Work task :: Could you find each line of the data below that contains the word "layout" and copy those lines?

[Data excerpts]

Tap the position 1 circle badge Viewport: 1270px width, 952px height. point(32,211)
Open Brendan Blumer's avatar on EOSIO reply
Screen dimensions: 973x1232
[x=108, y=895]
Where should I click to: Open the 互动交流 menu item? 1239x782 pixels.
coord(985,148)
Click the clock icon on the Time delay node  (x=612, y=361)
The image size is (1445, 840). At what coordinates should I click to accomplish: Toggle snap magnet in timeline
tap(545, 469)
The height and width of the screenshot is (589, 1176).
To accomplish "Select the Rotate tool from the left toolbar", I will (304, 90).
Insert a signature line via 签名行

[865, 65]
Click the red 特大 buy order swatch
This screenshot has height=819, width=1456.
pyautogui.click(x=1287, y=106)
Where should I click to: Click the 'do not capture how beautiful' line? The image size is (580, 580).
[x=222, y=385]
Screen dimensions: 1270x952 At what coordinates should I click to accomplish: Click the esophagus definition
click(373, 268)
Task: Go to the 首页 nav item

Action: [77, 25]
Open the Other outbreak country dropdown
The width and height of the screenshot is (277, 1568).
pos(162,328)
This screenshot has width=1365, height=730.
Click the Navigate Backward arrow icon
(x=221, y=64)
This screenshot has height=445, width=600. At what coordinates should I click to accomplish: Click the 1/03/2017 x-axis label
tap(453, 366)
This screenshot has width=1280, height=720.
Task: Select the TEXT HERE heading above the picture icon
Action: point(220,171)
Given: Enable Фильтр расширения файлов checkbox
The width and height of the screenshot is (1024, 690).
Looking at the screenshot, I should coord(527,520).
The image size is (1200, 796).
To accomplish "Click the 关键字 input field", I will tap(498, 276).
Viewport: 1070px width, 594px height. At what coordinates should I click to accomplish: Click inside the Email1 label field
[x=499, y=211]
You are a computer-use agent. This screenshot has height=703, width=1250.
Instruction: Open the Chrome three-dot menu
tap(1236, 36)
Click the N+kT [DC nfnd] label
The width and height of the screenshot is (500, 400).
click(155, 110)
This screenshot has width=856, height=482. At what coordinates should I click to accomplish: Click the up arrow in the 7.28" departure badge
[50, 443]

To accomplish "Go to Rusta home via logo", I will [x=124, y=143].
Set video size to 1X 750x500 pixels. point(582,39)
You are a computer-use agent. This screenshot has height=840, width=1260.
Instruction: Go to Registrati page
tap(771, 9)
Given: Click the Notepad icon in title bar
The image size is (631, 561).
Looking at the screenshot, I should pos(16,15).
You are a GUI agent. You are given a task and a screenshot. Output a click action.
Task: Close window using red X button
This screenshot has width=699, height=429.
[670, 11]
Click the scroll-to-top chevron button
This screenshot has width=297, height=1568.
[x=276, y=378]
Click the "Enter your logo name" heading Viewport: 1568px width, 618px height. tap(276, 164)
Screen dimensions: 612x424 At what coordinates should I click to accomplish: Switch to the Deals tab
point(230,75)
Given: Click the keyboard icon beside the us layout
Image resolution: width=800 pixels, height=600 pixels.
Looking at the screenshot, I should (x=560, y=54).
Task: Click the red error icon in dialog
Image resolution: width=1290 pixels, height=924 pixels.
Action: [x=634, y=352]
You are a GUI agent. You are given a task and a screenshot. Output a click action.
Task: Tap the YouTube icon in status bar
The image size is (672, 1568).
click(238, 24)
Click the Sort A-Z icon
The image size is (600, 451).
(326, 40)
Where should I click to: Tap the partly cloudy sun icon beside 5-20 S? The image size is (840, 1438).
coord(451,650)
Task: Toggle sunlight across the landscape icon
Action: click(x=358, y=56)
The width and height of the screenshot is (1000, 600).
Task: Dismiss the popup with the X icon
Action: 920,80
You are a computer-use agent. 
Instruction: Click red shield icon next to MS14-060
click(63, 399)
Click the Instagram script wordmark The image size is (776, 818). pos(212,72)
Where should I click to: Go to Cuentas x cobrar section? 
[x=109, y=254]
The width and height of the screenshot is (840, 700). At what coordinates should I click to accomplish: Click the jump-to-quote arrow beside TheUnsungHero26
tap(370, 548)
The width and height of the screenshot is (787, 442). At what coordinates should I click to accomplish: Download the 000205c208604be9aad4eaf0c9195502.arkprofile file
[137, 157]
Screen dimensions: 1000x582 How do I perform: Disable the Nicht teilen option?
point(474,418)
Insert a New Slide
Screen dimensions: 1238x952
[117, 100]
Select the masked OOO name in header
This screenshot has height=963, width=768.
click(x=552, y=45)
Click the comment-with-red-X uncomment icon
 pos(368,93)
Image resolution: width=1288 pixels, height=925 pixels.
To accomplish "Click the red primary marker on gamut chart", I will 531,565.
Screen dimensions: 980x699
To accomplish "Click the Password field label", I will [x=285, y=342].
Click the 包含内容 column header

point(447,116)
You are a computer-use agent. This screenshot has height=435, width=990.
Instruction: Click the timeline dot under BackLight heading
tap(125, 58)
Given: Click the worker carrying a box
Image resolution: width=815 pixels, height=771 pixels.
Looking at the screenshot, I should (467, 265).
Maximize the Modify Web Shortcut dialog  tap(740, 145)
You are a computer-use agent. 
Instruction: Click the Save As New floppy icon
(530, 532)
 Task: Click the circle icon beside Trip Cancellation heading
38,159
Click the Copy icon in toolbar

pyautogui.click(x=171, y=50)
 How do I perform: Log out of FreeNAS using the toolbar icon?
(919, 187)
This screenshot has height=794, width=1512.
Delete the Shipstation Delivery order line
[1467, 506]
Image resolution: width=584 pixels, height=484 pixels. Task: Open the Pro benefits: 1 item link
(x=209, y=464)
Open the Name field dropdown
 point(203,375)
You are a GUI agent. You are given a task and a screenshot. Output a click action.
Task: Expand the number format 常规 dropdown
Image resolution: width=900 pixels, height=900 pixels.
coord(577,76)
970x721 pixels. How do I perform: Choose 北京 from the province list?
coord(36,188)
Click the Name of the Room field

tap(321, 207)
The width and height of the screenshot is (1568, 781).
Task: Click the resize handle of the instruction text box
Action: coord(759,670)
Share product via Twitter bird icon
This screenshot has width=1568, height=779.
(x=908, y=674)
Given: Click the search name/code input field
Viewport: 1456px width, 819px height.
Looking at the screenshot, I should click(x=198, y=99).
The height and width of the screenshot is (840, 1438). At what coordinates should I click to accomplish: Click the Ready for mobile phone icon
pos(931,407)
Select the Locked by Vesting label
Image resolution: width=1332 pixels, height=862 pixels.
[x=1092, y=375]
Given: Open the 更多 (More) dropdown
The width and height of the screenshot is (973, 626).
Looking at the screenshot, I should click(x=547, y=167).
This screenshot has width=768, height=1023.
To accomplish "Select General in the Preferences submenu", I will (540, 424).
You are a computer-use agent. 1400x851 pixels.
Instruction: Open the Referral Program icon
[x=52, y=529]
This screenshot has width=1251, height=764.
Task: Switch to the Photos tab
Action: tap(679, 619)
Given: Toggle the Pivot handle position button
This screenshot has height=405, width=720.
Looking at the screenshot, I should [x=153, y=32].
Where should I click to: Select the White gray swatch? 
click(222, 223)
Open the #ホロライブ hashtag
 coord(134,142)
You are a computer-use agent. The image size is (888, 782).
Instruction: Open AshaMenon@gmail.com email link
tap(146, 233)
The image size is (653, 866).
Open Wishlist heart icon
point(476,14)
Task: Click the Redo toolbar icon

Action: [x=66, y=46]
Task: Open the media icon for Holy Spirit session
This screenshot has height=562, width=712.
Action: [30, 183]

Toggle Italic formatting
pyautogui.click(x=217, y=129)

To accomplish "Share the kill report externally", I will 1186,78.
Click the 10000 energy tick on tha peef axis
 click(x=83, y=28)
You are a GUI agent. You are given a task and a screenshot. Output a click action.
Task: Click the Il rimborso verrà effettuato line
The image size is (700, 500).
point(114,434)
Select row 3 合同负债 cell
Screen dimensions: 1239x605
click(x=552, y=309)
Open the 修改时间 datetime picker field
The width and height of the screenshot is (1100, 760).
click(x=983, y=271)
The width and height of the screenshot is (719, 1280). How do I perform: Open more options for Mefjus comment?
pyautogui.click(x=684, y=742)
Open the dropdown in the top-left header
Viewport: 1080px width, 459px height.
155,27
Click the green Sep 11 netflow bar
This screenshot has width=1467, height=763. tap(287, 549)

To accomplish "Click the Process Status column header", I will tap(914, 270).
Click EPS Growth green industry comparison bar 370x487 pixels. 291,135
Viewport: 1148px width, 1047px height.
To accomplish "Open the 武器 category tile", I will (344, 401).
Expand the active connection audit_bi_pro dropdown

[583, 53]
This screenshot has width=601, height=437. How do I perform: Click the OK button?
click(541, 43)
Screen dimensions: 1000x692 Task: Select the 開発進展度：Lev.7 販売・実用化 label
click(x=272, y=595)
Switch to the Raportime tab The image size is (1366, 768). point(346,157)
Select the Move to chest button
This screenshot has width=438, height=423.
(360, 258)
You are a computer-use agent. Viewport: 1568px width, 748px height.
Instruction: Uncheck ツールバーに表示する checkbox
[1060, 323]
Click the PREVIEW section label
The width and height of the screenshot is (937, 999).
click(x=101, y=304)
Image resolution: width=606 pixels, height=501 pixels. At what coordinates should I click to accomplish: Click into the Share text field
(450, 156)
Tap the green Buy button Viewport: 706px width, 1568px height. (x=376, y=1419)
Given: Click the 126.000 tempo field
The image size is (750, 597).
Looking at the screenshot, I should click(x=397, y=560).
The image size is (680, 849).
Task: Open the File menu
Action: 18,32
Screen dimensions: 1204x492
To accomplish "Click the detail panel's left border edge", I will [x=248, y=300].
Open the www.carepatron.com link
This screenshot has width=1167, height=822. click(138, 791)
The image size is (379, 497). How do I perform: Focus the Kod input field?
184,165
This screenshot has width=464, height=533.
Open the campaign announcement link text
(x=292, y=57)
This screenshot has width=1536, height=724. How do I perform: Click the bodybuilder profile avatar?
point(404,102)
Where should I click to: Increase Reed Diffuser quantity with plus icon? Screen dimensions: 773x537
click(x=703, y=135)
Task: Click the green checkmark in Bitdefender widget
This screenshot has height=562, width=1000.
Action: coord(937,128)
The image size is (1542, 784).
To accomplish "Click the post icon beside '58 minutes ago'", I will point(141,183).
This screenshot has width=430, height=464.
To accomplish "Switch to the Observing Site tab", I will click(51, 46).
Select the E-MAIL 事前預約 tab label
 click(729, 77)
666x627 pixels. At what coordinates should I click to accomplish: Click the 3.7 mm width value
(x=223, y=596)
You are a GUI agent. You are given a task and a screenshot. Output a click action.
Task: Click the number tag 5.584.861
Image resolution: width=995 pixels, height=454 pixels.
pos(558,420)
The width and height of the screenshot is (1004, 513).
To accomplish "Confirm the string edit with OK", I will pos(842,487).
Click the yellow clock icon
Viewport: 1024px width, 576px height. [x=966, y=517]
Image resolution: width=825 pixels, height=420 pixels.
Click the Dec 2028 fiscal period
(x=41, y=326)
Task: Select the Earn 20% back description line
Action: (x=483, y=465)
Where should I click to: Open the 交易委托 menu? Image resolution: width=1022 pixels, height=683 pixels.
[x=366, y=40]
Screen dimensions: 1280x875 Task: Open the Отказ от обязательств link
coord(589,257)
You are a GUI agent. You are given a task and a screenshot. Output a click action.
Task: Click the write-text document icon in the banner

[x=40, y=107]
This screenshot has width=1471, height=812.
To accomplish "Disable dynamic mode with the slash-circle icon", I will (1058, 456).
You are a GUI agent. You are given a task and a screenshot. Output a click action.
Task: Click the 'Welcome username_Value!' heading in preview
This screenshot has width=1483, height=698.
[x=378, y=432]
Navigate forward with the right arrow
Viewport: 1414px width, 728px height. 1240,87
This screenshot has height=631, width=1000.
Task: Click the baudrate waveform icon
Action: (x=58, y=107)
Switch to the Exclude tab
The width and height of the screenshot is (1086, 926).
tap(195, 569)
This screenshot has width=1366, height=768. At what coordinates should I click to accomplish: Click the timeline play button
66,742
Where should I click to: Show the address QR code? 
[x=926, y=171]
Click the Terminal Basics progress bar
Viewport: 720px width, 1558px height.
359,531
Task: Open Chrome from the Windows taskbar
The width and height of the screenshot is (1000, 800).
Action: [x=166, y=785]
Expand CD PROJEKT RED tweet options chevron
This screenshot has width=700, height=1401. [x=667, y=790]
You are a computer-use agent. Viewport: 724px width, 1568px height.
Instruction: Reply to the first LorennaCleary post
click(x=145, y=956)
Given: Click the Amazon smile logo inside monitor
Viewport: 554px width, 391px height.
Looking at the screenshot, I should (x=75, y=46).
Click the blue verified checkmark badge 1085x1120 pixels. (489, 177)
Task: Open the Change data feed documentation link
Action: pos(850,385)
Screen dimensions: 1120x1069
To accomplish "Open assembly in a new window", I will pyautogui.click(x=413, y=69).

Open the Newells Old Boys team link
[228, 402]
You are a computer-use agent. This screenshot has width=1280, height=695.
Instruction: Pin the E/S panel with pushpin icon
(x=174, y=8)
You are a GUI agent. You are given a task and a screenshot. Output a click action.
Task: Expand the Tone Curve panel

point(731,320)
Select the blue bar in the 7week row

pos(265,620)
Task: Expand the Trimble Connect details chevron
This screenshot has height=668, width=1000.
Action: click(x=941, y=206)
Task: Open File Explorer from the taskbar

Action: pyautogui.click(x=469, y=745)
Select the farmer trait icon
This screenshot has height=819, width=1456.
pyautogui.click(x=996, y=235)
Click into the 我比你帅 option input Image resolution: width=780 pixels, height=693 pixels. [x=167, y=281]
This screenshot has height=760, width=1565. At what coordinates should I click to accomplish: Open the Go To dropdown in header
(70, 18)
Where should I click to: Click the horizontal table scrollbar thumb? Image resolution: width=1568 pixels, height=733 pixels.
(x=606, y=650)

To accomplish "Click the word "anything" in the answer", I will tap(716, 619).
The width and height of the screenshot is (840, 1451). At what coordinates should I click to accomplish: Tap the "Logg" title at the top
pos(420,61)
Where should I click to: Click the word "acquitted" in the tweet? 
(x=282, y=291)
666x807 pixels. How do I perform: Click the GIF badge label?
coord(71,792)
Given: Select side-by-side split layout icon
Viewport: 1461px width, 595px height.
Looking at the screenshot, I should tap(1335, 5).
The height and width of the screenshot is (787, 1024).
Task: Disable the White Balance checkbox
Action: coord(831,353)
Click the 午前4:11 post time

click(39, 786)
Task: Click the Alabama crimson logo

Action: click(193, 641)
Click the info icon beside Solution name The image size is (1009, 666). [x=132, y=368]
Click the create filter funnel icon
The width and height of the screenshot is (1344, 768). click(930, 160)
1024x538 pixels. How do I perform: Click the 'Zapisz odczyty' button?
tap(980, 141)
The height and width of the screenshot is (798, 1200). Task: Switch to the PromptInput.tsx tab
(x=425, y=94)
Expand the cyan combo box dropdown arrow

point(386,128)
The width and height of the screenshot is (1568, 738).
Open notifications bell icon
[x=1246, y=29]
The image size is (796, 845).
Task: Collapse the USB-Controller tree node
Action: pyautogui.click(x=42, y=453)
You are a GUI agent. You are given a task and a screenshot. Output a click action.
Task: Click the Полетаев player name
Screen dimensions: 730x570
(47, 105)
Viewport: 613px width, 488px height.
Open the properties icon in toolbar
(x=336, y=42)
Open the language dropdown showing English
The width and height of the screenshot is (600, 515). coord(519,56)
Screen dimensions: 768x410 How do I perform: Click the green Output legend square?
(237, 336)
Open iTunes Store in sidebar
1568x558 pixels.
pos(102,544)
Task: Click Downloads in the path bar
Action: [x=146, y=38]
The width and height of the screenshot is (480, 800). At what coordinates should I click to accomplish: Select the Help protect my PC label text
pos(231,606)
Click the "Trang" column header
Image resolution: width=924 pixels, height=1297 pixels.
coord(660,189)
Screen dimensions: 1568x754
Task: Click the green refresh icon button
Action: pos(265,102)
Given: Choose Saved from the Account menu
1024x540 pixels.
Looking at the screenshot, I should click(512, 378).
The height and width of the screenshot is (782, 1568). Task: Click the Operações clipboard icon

Reply ::
Given: Click the keyboard icon beside the us layout
Given: Select side-by-side split layout icon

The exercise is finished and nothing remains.